During the cleavage and maturation process of pre-rRNA, various post-transcriptional modifications occur, which involves three major processes: 1) hundreds of snoRNAs, the two major types of which are box C/D, which mediates 2′-O-methylation (with FBL, NOP56, and 58); and box H/ACA, which mediates pseudouridylation (with NHP2, NOP10, and DKC1), 2) 200 auxiliary proteins localized in different sub-compartments of the nucleolus (Henras et al., 1998; Newman et al., 2000; Dupuis-Sandoval et al., 2015; Massenet et al., 2017), and 3) acetylation at specific cytidine residues on 18S rRNA that is important for proper maturation of 18S rRNA, mediated by a single enzyme, NAT10 (Ito et al., 2014; Sharma et al., 2015; Sas-Chen et al., 2020). Through these processes, two subunits; the large subunit (LSU: 5S, 5.8S, 28S, and ribosomal large subunit proteins) and the small subunit (SSU: 18S and ribosomal small subunit proteins), are produced and are exported to the cytoplasm as subunits.

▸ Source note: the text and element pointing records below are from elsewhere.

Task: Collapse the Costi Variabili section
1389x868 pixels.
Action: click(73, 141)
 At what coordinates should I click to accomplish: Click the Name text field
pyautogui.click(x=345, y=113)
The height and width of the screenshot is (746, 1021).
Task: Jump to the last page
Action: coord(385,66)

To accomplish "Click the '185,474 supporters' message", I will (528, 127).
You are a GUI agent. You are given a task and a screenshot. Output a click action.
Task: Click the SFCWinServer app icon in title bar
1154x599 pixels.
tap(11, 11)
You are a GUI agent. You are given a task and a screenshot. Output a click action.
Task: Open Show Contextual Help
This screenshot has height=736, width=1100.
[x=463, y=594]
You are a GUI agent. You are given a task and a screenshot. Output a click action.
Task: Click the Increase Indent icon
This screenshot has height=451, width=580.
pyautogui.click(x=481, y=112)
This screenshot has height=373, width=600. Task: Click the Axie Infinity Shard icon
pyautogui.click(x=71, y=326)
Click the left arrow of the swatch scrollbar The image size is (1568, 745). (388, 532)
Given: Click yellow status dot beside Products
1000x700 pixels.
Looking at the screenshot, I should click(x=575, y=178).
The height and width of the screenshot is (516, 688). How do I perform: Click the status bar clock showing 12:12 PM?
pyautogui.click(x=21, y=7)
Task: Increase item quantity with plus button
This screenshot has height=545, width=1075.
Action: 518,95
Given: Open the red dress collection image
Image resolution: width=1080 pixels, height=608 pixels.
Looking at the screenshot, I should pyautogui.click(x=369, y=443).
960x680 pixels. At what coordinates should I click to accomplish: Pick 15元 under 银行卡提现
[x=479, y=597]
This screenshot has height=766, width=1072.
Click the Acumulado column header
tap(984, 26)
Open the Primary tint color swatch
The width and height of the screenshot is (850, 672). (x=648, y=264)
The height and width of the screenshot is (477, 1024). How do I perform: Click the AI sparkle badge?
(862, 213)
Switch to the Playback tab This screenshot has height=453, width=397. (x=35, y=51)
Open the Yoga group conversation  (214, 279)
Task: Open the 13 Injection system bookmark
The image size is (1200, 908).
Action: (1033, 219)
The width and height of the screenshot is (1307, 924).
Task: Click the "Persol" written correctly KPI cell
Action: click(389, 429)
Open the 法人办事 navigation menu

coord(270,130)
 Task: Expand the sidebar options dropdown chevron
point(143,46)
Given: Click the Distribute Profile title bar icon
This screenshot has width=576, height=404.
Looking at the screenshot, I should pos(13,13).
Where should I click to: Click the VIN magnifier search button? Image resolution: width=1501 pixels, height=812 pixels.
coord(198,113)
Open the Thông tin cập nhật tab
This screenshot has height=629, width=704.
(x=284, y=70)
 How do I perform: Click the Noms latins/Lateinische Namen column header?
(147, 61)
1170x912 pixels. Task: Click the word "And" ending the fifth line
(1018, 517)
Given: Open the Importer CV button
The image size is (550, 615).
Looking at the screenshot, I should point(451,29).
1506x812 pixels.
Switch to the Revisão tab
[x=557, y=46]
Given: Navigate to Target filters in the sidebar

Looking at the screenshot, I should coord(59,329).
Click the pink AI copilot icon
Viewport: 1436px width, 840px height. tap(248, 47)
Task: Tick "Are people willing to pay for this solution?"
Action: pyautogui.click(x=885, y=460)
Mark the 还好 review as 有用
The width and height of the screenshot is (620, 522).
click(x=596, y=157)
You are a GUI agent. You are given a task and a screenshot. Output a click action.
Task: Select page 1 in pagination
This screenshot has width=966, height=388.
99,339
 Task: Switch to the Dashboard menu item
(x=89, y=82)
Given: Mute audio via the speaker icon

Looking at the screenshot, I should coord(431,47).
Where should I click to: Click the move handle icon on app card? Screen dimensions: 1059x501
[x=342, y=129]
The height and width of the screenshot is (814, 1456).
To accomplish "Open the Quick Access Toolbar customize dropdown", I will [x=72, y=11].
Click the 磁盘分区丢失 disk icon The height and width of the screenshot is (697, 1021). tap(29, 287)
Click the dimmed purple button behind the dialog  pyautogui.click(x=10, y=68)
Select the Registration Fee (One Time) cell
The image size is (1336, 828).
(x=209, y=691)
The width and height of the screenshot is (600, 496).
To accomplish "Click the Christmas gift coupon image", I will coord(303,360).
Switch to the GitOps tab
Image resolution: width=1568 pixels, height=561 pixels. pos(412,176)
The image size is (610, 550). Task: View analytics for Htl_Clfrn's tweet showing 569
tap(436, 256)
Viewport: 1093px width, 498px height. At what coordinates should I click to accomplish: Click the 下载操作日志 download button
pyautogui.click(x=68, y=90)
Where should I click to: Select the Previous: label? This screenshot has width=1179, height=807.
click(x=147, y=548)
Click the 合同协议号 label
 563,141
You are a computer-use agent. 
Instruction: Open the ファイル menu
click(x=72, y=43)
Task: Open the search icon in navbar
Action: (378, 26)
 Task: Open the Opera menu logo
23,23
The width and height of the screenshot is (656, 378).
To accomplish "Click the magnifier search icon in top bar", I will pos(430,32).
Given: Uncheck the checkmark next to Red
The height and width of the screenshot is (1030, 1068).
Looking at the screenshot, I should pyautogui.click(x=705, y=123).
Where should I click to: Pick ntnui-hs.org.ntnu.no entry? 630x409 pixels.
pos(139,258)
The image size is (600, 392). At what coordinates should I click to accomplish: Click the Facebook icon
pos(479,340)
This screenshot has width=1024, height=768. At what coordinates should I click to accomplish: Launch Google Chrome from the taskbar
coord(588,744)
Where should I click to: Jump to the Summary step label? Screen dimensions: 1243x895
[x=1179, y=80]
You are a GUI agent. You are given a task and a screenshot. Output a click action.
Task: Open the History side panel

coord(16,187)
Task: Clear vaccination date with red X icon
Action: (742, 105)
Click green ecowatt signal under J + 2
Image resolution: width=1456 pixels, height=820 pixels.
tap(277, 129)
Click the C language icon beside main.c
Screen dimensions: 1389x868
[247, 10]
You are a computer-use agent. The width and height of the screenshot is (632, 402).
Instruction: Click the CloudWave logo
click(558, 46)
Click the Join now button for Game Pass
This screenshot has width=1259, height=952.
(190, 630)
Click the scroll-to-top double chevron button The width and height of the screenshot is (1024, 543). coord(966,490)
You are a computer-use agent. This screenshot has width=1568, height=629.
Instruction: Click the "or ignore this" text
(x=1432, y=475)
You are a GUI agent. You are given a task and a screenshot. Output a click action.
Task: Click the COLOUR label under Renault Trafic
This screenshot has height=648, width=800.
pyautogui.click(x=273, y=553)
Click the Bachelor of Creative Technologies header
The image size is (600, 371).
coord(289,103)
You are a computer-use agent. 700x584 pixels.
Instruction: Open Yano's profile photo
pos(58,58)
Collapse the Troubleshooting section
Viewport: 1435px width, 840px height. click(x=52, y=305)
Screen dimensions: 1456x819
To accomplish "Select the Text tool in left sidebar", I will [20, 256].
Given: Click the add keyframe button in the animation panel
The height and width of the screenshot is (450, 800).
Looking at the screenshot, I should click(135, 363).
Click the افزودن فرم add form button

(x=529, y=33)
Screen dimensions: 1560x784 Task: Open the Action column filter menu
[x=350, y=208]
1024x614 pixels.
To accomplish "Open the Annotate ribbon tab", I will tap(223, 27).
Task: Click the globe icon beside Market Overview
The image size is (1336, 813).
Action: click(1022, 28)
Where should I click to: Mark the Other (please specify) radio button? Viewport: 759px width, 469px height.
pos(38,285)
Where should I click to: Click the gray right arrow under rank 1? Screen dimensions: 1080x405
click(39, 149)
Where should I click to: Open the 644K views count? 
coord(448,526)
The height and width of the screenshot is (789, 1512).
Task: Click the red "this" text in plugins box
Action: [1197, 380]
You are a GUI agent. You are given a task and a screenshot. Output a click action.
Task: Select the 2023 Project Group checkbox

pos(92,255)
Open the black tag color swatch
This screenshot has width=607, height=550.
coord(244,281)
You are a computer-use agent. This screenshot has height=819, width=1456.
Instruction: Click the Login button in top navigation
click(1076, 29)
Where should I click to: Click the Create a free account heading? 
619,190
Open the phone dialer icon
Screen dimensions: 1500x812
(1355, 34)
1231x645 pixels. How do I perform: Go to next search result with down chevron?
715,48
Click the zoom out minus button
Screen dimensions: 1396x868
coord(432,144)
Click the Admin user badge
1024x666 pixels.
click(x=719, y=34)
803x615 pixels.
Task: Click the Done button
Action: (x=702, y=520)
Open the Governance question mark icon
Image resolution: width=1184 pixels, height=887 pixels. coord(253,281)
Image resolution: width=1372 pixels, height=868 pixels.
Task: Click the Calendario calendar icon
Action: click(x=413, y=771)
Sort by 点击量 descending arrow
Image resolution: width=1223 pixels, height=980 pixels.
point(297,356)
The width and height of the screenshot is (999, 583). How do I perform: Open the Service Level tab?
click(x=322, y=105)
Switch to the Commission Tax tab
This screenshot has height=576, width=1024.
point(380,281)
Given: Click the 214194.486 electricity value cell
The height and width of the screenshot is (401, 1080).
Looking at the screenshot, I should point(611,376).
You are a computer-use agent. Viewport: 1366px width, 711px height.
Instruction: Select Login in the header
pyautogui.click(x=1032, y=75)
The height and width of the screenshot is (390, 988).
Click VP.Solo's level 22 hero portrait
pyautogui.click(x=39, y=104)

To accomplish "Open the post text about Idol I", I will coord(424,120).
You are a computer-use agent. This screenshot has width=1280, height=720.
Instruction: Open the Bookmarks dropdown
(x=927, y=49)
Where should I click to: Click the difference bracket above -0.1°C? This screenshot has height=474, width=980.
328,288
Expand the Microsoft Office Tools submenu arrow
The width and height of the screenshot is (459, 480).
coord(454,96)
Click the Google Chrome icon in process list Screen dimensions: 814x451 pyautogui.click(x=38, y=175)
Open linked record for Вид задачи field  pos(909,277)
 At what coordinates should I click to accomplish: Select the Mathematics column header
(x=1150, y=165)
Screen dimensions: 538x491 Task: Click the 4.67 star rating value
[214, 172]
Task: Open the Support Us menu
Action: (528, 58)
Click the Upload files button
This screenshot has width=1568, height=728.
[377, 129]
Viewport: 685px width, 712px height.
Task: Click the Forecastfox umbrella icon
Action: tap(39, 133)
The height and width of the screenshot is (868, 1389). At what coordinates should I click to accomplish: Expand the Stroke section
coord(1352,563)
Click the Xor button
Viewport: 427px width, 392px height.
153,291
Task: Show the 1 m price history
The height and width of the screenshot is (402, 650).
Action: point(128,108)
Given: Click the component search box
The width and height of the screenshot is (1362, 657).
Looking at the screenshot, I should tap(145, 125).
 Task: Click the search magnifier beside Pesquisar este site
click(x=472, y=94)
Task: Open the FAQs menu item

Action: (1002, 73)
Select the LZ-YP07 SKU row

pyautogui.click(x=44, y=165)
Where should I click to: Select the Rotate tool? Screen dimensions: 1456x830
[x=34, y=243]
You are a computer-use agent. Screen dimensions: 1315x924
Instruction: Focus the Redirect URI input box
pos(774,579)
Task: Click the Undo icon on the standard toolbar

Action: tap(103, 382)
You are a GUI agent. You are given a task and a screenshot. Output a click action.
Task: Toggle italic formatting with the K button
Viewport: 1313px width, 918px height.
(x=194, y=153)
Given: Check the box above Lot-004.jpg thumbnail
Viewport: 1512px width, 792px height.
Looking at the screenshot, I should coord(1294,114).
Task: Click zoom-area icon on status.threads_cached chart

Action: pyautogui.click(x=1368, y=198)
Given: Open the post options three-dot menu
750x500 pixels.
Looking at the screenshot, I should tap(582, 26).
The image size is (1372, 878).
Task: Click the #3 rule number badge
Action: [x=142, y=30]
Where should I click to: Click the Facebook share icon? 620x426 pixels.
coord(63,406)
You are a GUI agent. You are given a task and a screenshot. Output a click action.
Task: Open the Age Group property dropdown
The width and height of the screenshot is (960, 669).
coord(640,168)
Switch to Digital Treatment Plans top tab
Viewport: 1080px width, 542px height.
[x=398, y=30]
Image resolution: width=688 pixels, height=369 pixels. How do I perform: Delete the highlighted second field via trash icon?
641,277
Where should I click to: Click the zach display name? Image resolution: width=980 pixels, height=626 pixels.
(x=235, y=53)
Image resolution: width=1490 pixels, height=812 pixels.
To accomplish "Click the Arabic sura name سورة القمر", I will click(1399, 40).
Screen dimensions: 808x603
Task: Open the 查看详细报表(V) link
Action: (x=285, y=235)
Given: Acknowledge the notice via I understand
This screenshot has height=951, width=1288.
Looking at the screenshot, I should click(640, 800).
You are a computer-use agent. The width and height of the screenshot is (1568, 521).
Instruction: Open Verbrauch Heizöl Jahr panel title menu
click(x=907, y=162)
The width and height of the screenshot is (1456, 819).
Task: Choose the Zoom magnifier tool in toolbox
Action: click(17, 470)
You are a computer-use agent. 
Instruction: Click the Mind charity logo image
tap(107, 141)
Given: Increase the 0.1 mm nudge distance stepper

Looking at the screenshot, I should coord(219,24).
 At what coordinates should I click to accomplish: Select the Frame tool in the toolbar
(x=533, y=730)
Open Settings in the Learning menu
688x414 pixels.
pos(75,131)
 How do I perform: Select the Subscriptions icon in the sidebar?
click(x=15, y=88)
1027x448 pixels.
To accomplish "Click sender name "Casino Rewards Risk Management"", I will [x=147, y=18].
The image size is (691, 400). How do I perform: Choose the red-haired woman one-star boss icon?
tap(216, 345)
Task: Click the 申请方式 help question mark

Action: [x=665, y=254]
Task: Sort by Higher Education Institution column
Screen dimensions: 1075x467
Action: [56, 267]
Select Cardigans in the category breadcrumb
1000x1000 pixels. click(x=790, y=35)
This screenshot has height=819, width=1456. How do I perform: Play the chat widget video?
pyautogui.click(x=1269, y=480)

2.2 Translation at a glance
Translation of mRNA is the primary function of the ribosome (Aitken and Lorsch, 2012; Hinnebusch, 2014). The formation of a ternary complex in the cytosol initiates the translation process. With GTP as an energy source, the trimeric eIF2 complex can bind to Met-tRNAiMet, which then forms a 43S preinitiation complex with the 40S SSU and other initiation factors: eIF1, eIF1A, and eIF3. Additionally, mRNA is activated by the eIF4 complex (composed of eIF4E, eIF4G, a scaffold protein and RNA helicase, eIF4A), and poly(A)-binding protein (PABP), which aids in unwinding. The eIF4G scaffold protein allows for the formation of a “closed-loop” structure composed of eIF4F complex, mRNA, and PABP. Next, the 43S preinitiation complex loads onto the 7-methylguanosine cap structure at the 5′-proximal region of mRNA and begins scanning the 5′-untranslated region (UTR) to identify the start codon with the help of DHX29 (Pisarev et al., 2008; Abaeva et al., 2011; Hashem et al., 2013) until correctly placed at the ribosomal peptidyl-tRNA (P) site of 43S preinitiation complex. This is the point when eIF5 undergoes irreversible GTP hydrolysis on eIF2 to produce stable 48S preinitiation complex. Finally, as eIF1 and the eIF2-GDP complex are released and eIF5 is relocated, another GTPase, eIF5B, catalyzes the LSU to join the 48S preinitiation complex and form the 80S ribosome (Pestova et al., 2000). When eIF5B departs from the mature ribosome through GTP hydrolysis, only then does initiation begin. Eventually, the 60S LSU is introduced, and eIF5A is used to initiate elongation.
80S mature ribosomes can translate mRNA either as monosomes (one ribosome bound to one mRNA) or as polysomes (more than two ribosomes attached to a single mRNA), and in two distinct locations: as a free-floating form in the cytosol or on the rough ER. Thus, both cytosolic and ER-bound ribosomes are capable of existing as both monosomes and polysomes (Potter and Nicchitta, 2002; Ueno et al., 2012). Secretory or membrane-bound (endomembraneous) proteins associate with the ER as they are translated, while mRNAs encoding cytoplasmic proteins are translated on free ribosomes. This cellular compartmentalization is also known as mRNA partitioning (Blobel and Dobberstein, 1975; Palade, 1975). Co-localization to the ER is a co-translation process that needs the signal recognition particle (SRP) to stall and guide 80S monosomes carrying mRNAs with N-terminal signal sequences to the ER, where it binds to heterodimeric SRP receptors composed of SRPRA and SRPRB (Keenan et al., 2001). Although SRP is known to mediate the majority of translocation, SRP-independent pathways have also been implicated (Choi et al., 2000; Ast et al., 2013; Denic et al., 2013; Hermesh and Jansen, 2013).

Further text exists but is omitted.